The differential effects of vowel and onset consonant lengthening on speech segmentation: Evidence from Taiwanese Southern Min
https://doi.org/10.1121/10.0003751 ·
Journal: The Journal of the Acoustical Society of America, 2021, № 3, p. 1866-1877
Publisher: Acoustical Society of America (ASA)
Authors: Shu-chen Ou, Zhe-chen Guo
Funder Ministry of Science and Technology, Taiwan
Abstract
A review of previous speech segmentation research suggests the prediction that listeners of Taiwanese Southern Min (TSM), a lexical tone language, would exploit vowel lengthening and syllable-onset consonant lengthening to locate word ends and beginnings, respectively.

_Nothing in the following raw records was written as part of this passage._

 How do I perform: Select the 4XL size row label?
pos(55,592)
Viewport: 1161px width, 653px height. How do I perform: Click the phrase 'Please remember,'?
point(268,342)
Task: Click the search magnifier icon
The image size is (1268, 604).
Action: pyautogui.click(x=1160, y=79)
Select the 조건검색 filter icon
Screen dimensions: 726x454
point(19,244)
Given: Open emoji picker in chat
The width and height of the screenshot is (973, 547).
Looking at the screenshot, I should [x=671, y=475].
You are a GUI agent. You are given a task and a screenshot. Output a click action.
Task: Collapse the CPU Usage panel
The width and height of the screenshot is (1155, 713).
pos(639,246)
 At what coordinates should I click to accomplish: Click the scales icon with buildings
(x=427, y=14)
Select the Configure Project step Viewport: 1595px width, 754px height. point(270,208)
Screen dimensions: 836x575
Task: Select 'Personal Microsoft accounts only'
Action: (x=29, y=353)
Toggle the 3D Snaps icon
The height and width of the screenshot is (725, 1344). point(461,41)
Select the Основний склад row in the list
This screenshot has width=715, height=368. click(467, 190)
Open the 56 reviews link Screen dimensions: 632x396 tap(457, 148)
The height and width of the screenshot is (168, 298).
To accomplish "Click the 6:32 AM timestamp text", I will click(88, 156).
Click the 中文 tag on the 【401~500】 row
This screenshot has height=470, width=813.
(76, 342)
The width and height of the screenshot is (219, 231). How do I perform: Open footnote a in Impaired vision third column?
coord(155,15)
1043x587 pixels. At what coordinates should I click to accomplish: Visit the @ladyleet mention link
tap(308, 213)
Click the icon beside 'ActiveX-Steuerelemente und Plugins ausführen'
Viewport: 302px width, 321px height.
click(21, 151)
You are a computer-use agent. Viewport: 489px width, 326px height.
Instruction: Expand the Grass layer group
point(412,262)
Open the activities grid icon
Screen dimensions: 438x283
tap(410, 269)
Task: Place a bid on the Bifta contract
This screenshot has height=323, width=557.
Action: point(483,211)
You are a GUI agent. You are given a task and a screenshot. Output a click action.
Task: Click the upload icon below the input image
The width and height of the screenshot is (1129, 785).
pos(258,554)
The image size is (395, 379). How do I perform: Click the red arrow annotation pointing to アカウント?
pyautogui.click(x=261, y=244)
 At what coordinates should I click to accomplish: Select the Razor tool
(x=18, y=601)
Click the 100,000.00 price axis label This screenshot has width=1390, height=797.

Yet, correlations between segment duration and tone identity in tone languages along with some TSM-specific phonological phenomena may work against such use. Two artificial language learning experiments examined TSM listeners' use of the lengthening cues. The listeners heard the words of an artificial language (e.g., /ba.nu.me/) repeated continuously and identified them in a subsequent two-alternative forced-choice test. Experiment I revealed that their segmentation benefits from and only from word-initial onset lengthening or word-final vowel lengthening, supporting the prediction. Experiment II further demonstrated that these two cues in combination synergistically support segmentation at least when compared to word-initial onset lengthening alone, consistent with previous findings regarding complementary cues. These results furnish additional evidence that vowel and onset consonant lengthening affect segmentation in different ways, possibly reflecting a functional division between vowels and consonants that is supported by some prosody-computing mechanism. Additionally, vowel lengthening seems to affect segmentation to a greater extent than onset consonant lengthening. Possible explanations for this and further issues are discussed.